The given function is $$f(x)=|x|$$. This function takes any real number $$x$$ as its input and outputs its absolute value. The absolute value of a number is its distance from zero on the number line, so it is always a non-negative number (zero or a positive number). The domain of this function is the set of all real numbers (including positive, negative, and zero), and the range (or codomain) is the set of all non-negative real numbers.

Question1.step3 (Demonstrating why $$f(x)=|x|$$ from real numbers is not invertible)

Let's consider some examples:
1. If we choose the input $$x = 5$$, the output is $$f(5) = |5| = 5$$.
2. If we choose the input $$x = -5$$, the output is $$f(-5) = |-5| = 5$$.
In this case, we have two different input numbers ($$5$$ and $$-5$$) that both produce the same output number ($$5$$).
Since knowing the output (e.g., $$5$$) does not allow us to uniquely determine the original input (it could have been $$5$$ or $$-5$$), the function $$f(x)=|x|$$ is not invertible when its domain is the set of all real numbers.

Question1.step4 (Analyzing the function $$f(x)=|x|$$ with a restricted domain)

Now, we are told to restrict the domain of the function $$f(x)=|x|$$ to the set of non-negative real numbers. This means we can only use zero or positive numbers as inputs (e.g., $$0, 1, 2.5, \frac{1}{2}$$, etc.). The output will still be a non-negative real number.
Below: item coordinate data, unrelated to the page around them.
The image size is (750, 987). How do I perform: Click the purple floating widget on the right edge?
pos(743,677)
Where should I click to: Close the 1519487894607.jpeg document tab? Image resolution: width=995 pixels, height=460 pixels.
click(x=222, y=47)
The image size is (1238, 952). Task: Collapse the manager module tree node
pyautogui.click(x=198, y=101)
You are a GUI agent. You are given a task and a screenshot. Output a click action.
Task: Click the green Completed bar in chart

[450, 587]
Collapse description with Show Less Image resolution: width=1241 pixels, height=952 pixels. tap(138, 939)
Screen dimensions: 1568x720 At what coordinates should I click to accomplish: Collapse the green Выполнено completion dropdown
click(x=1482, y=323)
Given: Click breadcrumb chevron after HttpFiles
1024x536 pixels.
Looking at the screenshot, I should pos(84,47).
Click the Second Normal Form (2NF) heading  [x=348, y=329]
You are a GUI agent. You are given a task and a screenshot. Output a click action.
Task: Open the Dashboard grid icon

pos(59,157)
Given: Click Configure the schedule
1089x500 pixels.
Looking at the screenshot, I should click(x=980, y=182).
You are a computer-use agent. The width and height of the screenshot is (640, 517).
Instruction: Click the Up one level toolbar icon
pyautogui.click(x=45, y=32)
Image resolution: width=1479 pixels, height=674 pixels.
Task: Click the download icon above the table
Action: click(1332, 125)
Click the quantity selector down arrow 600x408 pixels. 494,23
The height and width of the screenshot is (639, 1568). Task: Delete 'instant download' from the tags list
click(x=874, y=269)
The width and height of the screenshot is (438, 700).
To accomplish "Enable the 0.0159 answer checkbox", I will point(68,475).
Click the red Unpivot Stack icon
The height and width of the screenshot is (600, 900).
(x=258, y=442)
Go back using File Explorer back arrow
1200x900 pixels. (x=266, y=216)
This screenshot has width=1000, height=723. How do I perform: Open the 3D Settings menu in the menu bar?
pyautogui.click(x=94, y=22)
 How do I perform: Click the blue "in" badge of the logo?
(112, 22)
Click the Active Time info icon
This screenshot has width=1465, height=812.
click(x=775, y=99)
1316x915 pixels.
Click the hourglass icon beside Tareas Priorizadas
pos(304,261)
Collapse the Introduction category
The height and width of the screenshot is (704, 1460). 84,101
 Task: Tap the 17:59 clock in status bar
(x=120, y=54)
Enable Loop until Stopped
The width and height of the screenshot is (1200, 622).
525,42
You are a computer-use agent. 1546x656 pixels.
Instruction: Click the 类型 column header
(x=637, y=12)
**step5** Demonstrating why the restricted function is invertible

When the input number $$x$$ is a non-negative real number (meaning $$x \ge 0$$), the absolute value of $$x$$ is simply $$x$$ itself. So, for this restricted domain, the function effectively becomes $$f(x)=x$$.
Let's see if this new function is invertible:
1. If we take any two different non-negative input numbers, for example, $$x_1 = 3$$ and $$x_2 = 7$$.
$$f(3) = 3$$
$$f(7) = 7$$
Since the output is always exactly the same as the input when the input is non-negative, different inputs will always produce different outputs.
2. Also, for any non-negative output number (e.g., $$10$$), we can easily find the input that produced it (which is $$10$$ itself).
Because every unique non-negative input corresponds to a unique non-negative output, and every non-negative output can be traced back to exactly one non-negative input, this restricted function $$f(x)=|x|$$ (where $$x \ge 0$$) is invertible.